10. Tim Lincecum gets back to Cy Young form.
 
This prediction isn’t based on any bright blip in the statistical record, but on the sheer guts it takes to keep the pencil-‘stache that Lincecum’s been rocking in spring training. You have to have confidence to pull that off, and it is widely accepted that pitching is 15% skill and 85% ridiculous facial hair. Just ask Brian Wilson.
 
 
11. Jose Bautista and Edwin Encarnacion combine for 80+ HR.
 
Though I’m not a big believer that Toronto will contend in the AL East in 2014, I’m predicting a big year for the Canadian Bash Brothers.
 
 
12. Jason Heyward leads NL in runs scored.
 
In 2014, Heyward will join the likes of Dwight Evans and Brian Downing, as that rare power-hitting leadoff hitter. I don’t know if he’ll stick in the #1 slot, or slide down if Freeman and Gattis struggle, but I love the decision, and have Heyward as one of my favorites for NL MVP. Speaking of the Braves…
 
 
13. Freddie Freeman hits fewer than 20 HR. Evan Gattis hits more than 30.
 
While we’re on the subject of the Braves, I’m thinking that Freddie Freeman’s BABIP/HR rate drops significantly in 2013. And I’m thinking that El Oso Blanco – smoter (smater? smooter?) of the longest homer in 2013, makes up for it by leading NL catchers in homeruns.
 
 
14. Ike Davis will lead the Mets in homeruns, with more than 30.
 
I’m a big believer in Ike Davis, who was excellent after his return from Triple-A. If he stays on the field, he should out-homer more celebrated teammates David Wright and Curtis Granderson.
 
 
15. At least one foul ball will be thrown back into the field of play during the first game of the season.
 
The first game will be held in the Sydney Cricket Grounds this year, where I imagine that at least one fan will throw a baseball back onto the field of play.

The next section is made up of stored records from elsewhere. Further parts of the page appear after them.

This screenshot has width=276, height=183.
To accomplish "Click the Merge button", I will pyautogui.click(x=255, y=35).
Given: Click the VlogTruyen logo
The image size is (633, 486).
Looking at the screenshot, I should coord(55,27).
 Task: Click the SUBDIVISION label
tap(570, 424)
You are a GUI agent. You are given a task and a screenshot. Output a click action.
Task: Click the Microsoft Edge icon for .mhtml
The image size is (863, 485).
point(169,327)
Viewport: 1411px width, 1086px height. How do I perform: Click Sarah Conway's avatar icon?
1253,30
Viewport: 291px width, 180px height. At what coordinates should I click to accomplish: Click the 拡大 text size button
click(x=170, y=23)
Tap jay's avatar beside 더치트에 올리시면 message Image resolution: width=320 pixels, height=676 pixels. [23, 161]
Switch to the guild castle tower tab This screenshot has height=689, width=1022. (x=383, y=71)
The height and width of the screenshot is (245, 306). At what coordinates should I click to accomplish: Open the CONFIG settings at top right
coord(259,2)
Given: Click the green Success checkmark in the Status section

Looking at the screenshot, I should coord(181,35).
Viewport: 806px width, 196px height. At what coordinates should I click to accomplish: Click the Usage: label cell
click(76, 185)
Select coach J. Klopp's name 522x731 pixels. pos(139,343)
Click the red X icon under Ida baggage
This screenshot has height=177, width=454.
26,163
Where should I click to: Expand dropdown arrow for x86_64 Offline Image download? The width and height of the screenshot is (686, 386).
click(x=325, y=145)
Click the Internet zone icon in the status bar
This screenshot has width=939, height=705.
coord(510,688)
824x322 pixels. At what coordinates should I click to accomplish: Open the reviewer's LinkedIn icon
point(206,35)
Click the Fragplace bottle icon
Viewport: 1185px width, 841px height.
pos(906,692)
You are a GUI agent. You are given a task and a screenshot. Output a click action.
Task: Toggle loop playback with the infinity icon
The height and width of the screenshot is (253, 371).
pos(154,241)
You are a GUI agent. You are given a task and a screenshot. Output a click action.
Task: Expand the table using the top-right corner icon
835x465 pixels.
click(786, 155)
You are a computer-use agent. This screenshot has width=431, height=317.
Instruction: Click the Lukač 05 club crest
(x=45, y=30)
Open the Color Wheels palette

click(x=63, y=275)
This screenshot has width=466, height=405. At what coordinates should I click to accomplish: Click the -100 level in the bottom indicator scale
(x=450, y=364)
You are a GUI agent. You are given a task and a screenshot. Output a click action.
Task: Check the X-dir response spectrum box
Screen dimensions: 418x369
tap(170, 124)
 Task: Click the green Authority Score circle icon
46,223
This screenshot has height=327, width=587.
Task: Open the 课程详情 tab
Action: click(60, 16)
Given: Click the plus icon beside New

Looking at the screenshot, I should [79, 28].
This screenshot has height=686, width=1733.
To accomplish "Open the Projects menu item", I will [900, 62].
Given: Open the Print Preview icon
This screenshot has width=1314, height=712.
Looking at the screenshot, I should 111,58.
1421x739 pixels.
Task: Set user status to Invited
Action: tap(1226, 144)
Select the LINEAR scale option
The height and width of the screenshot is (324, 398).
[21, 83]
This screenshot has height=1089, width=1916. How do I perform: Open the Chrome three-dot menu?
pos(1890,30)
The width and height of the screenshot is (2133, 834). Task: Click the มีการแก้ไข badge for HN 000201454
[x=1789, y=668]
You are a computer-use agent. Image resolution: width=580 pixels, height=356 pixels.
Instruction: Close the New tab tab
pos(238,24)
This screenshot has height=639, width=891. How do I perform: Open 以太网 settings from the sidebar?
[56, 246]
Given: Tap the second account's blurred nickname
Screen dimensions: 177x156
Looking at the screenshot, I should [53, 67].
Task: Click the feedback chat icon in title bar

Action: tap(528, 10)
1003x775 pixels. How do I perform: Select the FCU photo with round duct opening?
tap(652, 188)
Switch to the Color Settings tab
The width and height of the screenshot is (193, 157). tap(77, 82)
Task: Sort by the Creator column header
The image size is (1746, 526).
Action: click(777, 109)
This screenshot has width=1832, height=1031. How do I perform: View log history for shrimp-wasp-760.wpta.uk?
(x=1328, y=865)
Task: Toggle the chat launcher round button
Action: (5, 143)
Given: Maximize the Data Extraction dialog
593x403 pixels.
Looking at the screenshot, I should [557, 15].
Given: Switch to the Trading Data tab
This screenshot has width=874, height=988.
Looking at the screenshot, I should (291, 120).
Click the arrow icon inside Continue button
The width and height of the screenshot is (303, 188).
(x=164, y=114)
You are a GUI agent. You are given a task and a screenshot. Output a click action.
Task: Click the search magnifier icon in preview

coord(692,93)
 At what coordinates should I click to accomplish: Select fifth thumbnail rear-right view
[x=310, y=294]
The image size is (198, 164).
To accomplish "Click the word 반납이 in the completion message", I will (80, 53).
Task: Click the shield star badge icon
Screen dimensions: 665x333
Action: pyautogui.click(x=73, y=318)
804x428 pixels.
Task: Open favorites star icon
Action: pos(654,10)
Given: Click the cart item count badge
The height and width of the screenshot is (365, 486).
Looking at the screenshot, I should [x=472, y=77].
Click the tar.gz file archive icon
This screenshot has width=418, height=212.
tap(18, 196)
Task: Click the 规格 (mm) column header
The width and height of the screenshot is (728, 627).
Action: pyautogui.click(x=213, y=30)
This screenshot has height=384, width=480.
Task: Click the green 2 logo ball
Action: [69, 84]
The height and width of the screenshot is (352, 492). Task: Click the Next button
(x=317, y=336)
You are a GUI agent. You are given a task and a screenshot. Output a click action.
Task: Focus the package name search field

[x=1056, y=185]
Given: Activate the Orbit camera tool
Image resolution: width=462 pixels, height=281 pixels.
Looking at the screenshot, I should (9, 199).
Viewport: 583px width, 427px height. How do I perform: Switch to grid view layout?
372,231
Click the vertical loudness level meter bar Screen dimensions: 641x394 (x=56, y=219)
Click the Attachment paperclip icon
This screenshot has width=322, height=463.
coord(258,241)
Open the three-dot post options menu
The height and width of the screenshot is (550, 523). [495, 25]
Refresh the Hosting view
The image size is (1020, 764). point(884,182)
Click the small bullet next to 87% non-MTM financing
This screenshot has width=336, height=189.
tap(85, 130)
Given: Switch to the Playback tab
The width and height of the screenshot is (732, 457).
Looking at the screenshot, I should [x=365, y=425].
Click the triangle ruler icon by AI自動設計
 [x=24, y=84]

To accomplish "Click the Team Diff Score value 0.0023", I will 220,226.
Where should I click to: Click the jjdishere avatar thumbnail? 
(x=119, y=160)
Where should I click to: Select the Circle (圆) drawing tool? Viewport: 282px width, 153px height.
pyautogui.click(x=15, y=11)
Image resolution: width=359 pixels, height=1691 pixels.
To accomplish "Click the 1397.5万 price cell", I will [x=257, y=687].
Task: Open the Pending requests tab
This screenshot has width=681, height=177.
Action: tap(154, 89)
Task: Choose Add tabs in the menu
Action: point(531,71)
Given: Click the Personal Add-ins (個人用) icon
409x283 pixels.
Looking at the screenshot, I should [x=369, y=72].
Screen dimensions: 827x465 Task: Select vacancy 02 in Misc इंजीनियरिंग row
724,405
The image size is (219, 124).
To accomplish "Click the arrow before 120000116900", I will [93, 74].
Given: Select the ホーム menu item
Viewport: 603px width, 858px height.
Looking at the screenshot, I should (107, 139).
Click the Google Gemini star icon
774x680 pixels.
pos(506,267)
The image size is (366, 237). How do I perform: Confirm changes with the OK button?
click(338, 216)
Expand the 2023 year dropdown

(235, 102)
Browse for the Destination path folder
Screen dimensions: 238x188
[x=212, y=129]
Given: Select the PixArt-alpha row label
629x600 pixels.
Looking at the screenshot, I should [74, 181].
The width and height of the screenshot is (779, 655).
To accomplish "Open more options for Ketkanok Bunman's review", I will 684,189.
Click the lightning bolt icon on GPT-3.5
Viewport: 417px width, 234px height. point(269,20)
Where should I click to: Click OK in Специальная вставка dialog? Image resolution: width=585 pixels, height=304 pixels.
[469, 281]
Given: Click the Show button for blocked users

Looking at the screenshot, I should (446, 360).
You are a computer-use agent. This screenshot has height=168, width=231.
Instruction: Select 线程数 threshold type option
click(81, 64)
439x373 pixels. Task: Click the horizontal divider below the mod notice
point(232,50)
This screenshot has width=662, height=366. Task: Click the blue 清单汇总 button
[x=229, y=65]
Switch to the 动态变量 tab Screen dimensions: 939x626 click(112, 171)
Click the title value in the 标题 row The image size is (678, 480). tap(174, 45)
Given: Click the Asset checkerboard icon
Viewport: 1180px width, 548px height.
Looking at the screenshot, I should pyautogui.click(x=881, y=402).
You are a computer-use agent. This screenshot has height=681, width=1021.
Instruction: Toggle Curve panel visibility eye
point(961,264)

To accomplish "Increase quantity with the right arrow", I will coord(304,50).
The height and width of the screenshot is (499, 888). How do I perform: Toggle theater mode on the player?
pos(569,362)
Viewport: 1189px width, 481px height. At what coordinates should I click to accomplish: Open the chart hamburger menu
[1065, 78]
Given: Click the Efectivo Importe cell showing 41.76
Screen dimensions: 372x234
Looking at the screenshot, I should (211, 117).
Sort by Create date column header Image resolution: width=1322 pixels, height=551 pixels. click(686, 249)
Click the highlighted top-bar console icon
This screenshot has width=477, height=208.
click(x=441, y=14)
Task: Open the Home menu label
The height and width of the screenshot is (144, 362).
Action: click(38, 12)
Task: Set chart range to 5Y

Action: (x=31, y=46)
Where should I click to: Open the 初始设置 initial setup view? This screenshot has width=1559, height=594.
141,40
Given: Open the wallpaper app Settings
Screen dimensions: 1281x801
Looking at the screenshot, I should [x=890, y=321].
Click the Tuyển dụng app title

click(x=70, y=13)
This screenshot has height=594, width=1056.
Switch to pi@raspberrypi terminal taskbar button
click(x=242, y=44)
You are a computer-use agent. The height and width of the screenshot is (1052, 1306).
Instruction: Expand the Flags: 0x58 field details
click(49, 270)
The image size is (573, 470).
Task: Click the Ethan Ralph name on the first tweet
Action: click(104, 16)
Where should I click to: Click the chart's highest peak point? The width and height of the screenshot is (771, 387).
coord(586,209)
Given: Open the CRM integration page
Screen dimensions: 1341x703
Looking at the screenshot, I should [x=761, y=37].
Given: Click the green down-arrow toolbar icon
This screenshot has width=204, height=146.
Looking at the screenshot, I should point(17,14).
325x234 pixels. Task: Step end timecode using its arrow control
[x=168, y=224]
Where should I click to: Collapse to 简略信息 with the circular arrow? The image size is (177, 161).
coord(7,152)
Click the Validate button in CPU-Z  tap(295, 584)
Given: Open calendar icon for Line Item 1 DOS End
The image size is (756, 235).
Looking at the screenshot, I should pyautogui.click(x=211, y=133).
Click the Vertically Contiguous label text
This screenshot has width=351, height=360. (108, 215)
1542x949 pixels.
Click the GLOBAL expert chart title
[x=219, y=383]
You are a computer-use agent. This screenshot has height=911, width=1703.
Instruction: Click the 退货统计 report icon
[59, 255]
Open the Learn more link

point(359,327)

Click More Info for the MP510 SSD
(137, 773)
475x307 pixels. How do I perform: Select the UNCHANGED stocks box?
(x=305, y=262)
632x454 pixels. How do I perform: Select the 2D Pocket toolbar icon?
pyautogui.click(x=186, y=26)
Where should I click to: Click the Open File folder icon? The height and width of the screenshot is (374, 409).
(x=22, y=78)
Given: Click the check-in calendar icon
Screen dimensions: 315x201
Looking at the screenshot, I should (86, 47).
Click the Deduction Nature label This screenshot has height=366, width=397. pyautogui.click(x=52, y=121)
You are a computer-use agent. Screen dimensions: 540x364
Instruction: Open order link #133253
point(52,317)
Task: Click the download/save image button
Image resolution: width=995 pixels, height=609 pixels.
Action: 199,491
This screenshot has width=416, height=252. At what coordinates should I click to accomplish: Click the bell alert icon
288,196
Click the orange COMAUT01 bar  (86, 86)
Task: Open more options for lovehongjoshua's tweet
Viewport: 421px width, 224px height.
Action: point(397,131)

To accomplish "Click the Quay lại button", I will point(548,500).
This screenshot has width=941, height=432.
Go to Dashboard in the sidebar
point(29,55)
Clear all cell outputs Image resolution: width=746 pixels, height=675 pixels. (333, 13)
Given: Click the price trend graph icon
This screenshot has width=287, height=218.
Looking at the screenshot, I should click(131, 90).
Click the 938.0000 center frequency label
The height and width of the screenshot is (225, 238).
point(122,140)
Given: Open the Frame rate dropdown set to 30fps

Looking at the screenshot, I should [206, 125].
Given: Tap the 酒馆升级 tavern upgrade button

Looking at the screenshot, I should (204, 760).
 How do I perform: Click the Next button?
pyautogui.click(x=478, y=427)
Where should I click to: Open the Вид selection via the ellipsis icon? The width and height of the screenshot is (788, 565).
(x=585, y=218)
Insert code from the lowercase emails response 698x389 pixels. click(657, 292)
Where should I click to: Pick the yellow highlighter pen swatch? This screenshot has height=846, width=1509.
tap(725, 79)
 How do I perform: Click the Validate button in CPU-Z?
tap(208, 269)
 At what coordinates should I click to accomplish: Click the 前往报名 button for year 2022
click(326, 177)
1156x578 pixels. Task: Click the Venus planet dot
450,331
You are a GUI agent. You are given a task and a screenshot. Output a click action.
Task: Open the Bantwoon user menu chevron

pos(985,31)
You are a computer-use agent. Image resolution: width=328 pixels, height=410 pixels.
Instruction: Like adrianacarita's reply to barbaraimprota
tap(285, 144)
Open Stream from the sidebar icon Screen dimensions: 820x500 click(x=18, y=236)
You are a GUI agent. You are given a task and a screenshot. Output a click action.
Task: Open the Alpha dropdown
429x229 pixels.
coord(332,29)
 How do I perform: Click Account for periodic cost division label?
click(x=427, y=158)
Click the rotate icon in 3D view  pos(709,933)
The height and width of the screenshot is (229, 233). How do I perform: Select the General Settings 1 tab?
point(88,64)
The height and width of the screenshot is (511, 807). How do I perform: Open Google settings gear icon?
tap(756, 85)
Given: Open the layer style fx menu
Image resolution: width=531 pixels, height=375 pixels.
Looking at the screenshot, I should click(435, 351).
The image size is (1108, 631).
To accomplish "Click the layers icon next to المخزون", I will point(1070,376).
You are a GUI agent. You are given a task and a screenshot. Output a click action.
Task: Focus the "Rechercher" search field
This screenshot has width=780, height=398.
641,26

This is because people actually do this during cricket matches: they toss the ball back into the field of play, because having to use a new ball would ruin everything. Cricket is a strange sport and I hate it. Also, it’s worth noting that this is the one prediction that I have a slim chance of influencing, because I will be in Sydney for the game.
 
 
16. a. Billy Hamilton steals 100 bases.
 
b. Billy Hamilton posts an on-base percentage better than .360.
 
Splitting this into two predictions, because I really love Billy Hamilton.
 
I think the first prediction is slightly less bold than the second one. Everyone knows that Hamilton has the speed to steal a ton of bases, but questions linger about his ability to actually reach base with any consistency. Certainly, his .308 on-base percentage in Louisville last year makes posting a .370 rate in the majors extremely unlikely, but prior to last year Hamilton posted walk rates of 12.8% and 16.9%. I think he’ll have a walk rate close to 10% this year, and leg out enough infield singles to stay at the top of the order.
 
 
17. The Reds don’t make the playoffs.
 
That said, I’m not sold on the Reds ability to contend in 2014. I don’t think they win the NL Central, and I have them out of the Wild Card, too. This prediction might spiral into its own article. 
 
 
18. Joe Mauer, moved to first base, hits under.300.
 
This is just me being contrary, but the consensus opinion that Mauer will turn out to be a better player as a full-time first baseman isn’t a sure thing.
 
 
19. Yu Darvish strikes out 300 batters.
 
We haven’t seen a pitcher whiff 300 hitters since Pedro Martinez in 1999, but I think Darvish crosses the mark. I don’t know if this prediction even qualifies as fearless, or if it’s just 10% above ‘pretty likely.’
 
 
20. All five Pirates starters will be better than average.
 
Going by ERA+, I think that the five starters who make the most appearances for Pittsburg will all post ERA+ of 100 or better. I’m particularly excited to see a full season of Gerrit Cole, who has a chance to battle with Jose Fernandez for a few Cy Young Awards.
 
 
21. Either Mike Moustakas or Will Middlebrooks (or both!) will hit 30 homeruns this year.
 
I’m optimistic that at least one of these big-bopper 3B’s having a breakout season in 2014, and I wouldn’t be surprised if both of them do it. Moustakas has had an excellent spring, and Middlebrooks should have ample chances to put up another three-HR game in 2014.
 
 
22. Jason Castro will be one of the three most valuable catchers in the AL this year.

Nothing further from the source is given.